Background/Current Status
I am building a multi-agent (planner/worker/critic) system based on event-driven tool calling to perform tasks such as data collection, file generation, and HTTP calls. The current architecture is: each Task is broken down into multiple Steps, and each Step may trigger 0..n Tool Calls, with results aggregated back into the conversation context. The system supports concurrent execution (multiple Steps can run in parallel within the same Task) and needs to meet production-grade requirements for being auditable (who/when/why a tool call was triggered), replayable (reconstructing state and output from logs), recoverable (resuming after a crash), and having controlled retries (distinguishing between retryable/non-retryable/needs compensation).
Existing Problems
- Non-deterministic Replay: Currently using a "write a text log + save final artifact" approach, which fails to capture complete details like tool input parameters, model prompts, environment variables, and external HTTP responses.
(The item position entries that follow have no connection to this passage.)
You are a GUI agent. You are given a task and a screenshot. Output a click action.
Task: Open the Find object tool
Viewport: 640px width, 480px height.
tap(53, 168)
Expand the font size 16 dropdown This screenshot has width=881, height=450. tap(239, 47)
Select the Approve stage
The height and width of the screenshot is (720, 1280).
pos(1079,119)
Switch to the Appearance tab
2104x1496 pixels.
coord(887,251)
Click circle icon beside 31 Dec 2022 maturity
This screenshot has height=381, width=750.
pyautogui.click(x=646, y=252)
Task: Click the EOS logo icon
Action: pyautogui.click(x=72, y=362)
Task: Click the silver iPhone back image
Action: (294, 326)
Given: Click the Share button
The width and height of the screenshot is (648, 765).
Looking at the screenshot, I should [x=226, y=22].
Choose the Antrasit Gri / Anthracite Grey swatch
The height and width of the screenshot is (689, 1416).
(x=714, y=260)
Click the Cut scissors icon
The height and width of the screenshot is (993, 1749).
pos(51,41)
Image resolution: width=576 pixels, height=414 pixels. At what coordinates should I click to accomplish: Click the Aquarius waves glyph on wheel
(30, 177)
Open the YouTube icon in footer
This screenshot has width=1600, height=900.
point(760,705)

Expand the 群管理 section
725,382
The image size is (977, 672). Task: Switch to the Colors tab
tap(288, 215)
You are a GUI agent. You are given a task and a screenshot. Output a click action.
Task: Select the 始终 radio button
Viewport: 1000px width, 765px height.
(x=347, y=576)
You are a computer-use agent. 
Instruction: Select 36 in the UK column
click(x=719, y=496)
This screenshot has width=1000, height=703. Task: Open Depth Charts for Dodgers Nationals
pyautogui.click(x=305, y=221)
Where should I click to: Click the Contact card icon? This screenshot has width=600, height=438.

- Concurrency Race Conditions: Two workers updating the same Step state simultaneously cause overwrites; simple locking mechanisms significantly reduce throughput.
- Side Effects: Tool calls have side effects (e.g., external API requests, file writes). Retries lead to duplicate execution, currently requiring manual intervention to resolve.
- Implementation Uncertainty: I want to introduce "Event Sourcing + State Snapshots" but am unsure about event granularity, schema design, and how to implement idempotency keys and compensating transactions.
Attempted Solutions
A) Solution 1: Centralized State Document (One JSON doc per Task)
- Maintains
steps[],tool_calls[], andartifacts[]within the document. - Updates the entire document (or specific fields) on every state change.
- Problem: Severe concurrent write conflicts; requires frequent optimistic locking retries; difficult to trace full history (only final state or limited changes are visible).
B) Solution 2: Event Table + Periodic Snapshots
- Writes an event (JSON) for every state change and generates a snapshot every N events.
- Reconstructs state from the latest snapshot + subsequent events during replay.
- Problem: Inconsistent event schemas; hard to ensure events are expressive enough (especially for "intermediate thoughts/candidate solutions/critic feedback"); unclear idempotency strategy for tool calls.
C) Solution 3: Tool-Layer Idempotency
- Adds an
idempotency_keyto specific tools (e.g., adding headers to HTTP requests, using content-hash naming for file writes). - Problem: Not all external systems support this; lacks a unified internal framework for deduplication and execution detection.
Desired Output
- A recommended "Event Sourcing" schema (defined via JSON Schema or a similar structure), including at least the following entities/events:
Task,Step,AgentDecision,ToolCallRequested,ToolCallStarted,ToolCallFinished,ToolCallFailed,ArtifactProduced,RetryScheduled,CompensationRequested/Completed, andSnapshotCreated. - A set of rules/pseudocode for:
- Reconstructing state from the event stream (reducer/aggregate logic).
- Generating idempotency keys (covering: duplicate calls within the same step, cross-process retries, and ensuring replay does not re-trigger side effects).
- Handling concurrent writes: event append ordering, deduplication strategies, and conflict detection (e.g., based on
expected_versionor compare-and-swap).
- A checklist of mandatory fields for "Audit and Replay":
- Model side: prompt, model, temperature, tool schema version, output, etc.
- Tool side: parameters, environment, external response summary/raw body, timeout, retry count, etc.
- Security side: data masking policies, access control tags.
Evaluation Criteria
- Replayability: Given the same event log, the system must reconstruct the "conversation-visible output" and "artifact references" identical to the original execution without re-triggering external side effects. It should also label which results came from actual execution vs. replay cache.
- Concurrency & Consistency: When multiple workers append events concurrently, no events should be lost, and key states should not be double-calculated. A single
ToolCallmust not be executed twice (or if it is, the system must automatically identify and converge). - Observability & Audit: Must answer "Who (which agent/model version) did what, when, based on what input, and which tool calls were triggered?" Log fields must be searchable and aggregatable (e.g., by
tool_name,error_code,step_id). - Recovery & Fault Tolerance: Ability to recover to the correct state from the event stream after process crashes or network jitters. Retry strategies should be configurable (exponential backoff, max attempts, non-retryable error list) with traceable compensation flows.
- Cost Control: Event volume and snapshot frequency must be manageable. Sufficient audit trails should be preserved without necessarily storing all raw large text (e.g., via hash + external object storage references).
Additional Constraints
- The design should be storage-agnostic (I may use a mix of RDBMS, Document DB, and Object Storage); the focus is on the event and state model.
- The system runs in a containerized environment with horizontally scalable workers.
Please provide a practical design proposal with pseudocode/rule sets based on the above.